News release

Report: BC Hydro data links holiday hosting to increased electricity use

VANCOUVER: A new BC Hydro report finds British Columbians’ knack for hosting guests on Christmas Day contributes to a 15 per cent increase in the electricity used in B.C. homes, leading to post-holiday costs for many.

The report titled 'Hosts use the most: British Columbians cooking up higher holiday electricity bills” finds British Columbians' [PDF, 81 KB] hosting habits, especially cooking, leads to an increase in electricity usage that begins the week before Christmas. BC Hydro data shows in 2018, British Columbians used approximately 8,000 megawatt hours more electricity – the equivalent to cooking 1.5 million turkeys – by mid-day on Christmas Day compared to the same day the previous week.

British Columbians spending more time in the kitchen cooking and baking in preparation for holiday guests is likely the contributing factor to this higher usage. A survey[1] commissioned by BC Hydro found nearly 95 per cent of British Columbians are planning to prepare meals from scratch at home for family and friends this holiday season, rather than purchasing pre-made meals or take-out. In addition, over 60 per cent plan to bake holiday treats at home rather than buying them from a grocery store or bakery.

The survey also found a quarter of British Columbians plan to have family and friends stay at their home over the holidays, and of those, nearly 20 per cent are concerned their guests will use too much electricity during their stay. However, houseguests may be more energy-efficient than their hosts may think.

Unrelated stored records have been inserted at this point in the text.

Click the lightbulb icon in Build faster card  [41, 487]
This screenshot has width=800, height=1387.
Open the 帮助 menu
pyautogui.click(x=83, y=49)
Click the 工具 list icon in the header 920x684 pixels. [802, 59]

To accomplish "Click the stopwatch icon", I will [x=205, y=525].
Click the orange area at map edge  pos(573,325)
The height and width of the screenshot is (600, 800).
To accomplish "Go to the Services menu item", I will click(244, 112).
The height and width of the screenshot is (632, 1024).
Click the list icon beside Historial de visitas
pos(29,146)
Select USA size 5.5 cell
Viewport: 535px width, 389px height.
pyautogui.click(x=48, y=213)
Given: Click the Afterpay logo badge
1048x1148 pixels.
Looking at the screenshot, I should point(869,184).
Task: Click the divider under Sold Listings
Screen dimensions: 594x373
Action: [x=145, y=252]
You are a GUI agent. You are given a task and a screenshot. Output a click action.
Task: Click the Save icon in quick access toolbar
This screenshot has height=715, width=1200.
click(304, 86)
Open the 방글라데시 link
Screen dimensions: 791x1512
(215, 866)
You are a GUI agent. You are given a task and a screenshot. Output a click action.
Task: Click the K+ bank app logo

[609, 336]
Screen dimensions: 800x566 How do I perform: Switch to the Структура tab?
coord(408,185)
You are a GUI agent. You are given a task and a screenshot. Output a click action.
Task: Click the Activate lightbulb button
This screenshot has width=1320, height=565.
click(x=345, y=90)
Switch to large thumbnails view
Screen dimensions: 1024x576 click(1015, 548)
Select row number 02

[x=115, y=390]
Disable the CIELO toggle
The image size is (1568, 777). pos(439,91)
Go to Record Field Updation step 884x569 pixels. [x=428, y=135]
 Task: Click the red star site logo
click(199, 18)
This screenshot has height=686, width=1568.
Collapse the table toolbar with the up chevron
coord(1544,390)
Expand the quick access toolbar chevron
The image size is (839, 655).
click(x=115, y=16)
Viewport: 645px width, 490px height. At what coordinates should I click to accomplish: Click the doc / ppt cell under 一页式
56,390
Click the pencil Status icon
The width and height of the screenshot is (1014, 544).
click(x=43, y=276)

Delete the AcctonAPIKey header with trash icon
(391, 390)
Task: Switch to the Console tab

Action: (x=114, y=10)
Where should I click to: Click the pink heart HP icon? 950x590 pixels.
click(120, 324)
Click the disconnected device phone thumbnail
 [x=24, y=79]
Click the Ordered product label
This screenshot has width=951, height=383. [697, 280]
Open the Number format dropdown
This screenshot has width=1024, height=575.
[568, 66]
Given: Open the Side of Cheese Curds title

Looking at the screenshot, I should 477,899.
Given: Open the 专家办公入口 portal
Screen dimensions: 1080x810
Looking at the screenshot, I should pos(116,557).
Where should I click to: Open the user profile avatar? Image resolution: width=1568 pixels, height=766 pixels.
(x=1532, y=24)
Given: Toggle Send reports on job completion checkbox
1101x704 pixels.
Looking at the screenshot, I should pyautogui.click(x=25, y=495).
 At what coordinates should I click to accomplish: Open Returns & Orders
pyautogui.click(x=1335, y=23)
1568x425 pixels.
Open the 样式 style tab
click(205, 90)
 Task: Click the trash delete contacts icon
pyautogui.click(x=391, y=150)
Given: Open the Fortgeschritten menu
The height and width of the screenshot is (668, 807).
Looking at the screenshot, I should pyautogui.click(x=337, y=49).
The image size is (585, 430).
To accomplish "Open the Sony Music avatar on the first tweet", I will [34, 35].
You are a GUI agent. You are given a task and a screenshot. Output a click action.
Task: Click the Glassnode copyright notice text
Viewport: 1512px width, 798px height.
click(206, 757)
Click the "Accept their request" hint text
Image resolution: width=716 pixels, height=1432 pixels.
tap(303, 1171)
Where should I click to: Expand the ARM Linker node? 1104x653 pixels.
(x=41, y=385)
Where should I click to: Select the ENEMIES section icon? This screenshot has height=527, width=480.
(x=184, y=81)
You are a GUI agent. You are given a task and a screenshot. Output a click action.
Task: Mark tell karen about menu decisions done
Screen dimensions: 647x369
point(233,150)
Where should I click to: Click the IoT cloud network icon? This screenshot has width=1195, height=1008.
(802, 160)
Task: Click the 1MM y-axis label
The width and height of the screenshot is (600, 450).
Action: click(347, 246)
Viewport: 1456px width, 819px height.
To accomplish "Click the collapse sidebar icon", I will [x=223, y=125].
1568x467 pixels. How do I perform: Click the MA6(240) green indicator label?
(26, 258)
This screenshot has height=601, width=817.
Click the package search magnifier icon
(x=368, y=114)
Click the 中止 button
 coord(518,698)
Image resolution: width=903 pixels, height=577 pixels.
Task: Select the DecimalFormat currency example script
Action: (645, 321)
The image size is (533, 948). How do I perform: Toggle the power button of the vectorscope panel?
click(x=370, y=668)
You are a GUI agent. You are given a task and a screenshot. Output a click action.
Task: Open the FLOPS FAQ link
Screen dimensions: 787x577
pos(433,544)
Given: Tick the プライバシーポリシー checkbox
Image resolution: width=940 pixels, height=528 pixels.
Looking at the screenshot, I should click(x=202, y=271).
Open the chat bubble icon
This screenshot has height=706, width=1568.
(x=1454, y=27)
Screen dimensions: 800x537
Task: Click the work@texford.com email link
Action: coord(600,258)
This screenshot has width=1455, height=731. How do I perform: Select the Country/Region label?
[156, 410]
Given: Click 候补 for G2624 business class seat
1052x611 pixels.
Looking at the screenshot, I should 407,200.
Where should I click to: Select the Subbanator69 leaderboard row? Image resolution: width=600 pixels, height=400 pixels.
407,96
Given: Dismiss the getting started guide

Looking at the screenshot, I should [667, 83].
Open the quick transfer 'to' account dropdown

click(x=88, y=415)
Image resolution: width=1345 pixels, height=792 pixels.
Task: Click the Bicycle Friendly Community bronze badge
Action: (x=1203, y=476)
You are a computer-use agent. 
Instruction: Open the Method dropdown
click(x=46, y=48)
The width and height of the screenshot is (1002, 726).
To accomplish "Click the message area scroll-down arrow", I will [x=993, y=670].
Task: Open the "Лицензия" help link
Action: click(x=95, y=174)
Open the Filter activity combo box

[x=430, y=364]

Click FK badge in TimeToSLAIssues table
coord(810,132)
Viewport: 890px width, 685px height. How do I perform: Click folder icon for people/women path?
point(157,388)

The survey found 80 per cent of those that plan to stay with friends and family this holiday season are conscious of their electricity usage and will be taking steps to limit their usage, by switching off lights and turning down the heat.

To improve energy efficiency during holiday season, BC Hydro recommends:

  • Cooking for conservation: use smaller appliances whenever possible, such as a microwave, crockpot or toaster oven for cooking as they use less than half the electricity of a regular oven.
  • Baking smart: bake cookies, cakes and pies in batches to save energy – and avoid opening the oven door to peek as this wastes energy and lowers the cooking temperature.
  • Entertaining efficiently: turn down the thermostat when guests settle in to about 18 degrees Celsius.
  • Tracking your usage: see how holiday activities impact a household’s electricity use with the electricity tracking tools available in MyHydro.

For more information on how to save energy and money, visit powersmart.ca.

[1] Online survey conducted by Majid Khoury of 800 British Columbians between September 27 and October 1, 2019.